If we wanted to use push inside FooHandler, we already know what start is, so we have to pop it even though we've already popped it once and then pushed it back onto the stack. eg.

func FooHandler(r xml.TokenReader, start xml.StartElement) {
  d := xml.NewTokenDecoder(r)
  d.Push(start)
  d.Token() // Discard, we already know what this is and don't need it again.
  d.DecodeElement(&whatever, start)
}

Instead, it would be nice if we could avoid the unnecessary d.Token since we know what we're pushing already, there's no need to pop it again.

Oct 26 '22 20:10 SamWhited

Paging this back in again. I'm OK with having d.Push and d.Token and having to use both in that example. Because you might just as often use

d := xml.NewTokenDecoder(r)
d.Push(start)
d.Decode(&whatever)

Of course as was noted in the initial post, a custom xml.TokenReader can do the same already, something like

d := xml.NewTokenDecoder(xmlcat(start, r))
d.Decode(&whatever)

I'm not sure there's really a huge amount of difference between those, and since third-party implementations of xmlcat already exist (including your xmlstream.MultiReader), I think maybe we should leave things as they are.

I thought for a bit about Push and I can't decide which semantics of Push you'd really want.

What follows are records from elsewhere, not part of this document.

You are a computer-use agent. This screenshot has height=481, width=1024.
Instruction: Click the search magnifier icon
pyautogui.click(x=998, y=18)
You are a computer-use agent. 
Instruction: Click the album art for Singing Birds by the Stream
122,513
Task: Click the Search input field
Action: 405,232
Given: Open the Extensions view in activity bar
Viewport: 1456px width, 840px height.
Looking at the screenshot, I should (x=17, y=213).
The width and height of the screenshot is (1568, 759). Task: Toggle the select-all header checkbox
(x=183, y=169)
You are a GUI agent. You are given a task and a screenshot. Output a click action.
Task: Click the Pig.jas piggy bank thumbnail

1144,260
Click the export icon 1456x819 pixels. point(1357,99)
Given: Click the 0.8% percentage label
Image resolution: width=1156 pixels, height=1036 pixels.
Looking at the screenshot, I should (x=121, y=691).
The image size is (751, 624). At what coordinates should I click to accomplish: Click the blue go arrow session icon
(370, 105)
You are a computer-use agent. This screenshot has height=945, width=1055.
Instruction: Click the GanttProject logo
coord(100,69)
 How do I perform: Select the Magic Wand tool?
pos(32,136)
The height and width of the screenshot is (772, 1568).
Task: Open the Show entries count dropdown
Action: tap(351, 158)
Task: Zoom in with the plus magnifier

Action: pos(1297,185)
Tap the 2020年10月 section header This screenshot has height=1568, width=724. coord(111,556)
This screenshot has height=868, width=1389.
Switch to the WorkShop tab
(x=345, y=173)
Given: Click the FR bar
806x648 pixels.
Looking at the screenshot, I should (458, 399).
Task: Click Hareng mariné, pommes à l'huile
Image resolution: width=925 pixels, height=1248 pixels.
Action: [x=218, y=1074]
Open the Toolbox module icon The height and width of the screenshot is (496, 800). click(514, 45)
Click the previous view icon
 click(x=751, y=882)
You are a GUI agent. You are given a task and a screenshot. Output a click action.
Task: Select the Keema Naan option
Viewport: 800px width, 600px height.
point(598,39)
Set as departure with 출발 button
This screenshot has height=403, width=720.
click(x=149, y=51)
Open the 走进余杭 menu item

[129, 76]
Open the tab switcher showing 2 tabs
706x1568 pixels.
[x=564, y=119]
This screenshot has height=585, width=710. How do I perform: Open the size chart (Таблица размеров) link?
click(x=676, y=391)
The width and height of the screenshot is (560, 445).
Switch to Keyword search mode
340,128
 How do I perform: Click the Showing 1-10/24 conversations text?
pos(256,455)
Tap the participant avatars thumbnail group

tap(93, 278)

That is, if you want to push <A><B><C> into a stream that continues data</C></B></A>, there are reasonably arguments for writing Push(A); Push(B); Push(C) and reasonable arguments for writing Push(C), Push(B), Push(A), depending eventually on whether you think of the token sequence being manipulated by Push as a stack attached to the input or a queue checked before the main input. Using a custom xmlstream.MultiReader lets those APIs define that detail in whatever way is natural instead of us having to decide it.

Apr 19 '23 16:04 rsc

Based on the discussion above, this proposal seems like a likely decline. — rsc for the proposal review group

May 03 '23 20:05 rsc

No change in consensus, so declined. — rsc for the proposal review group

May 10 '23 21:05 rsc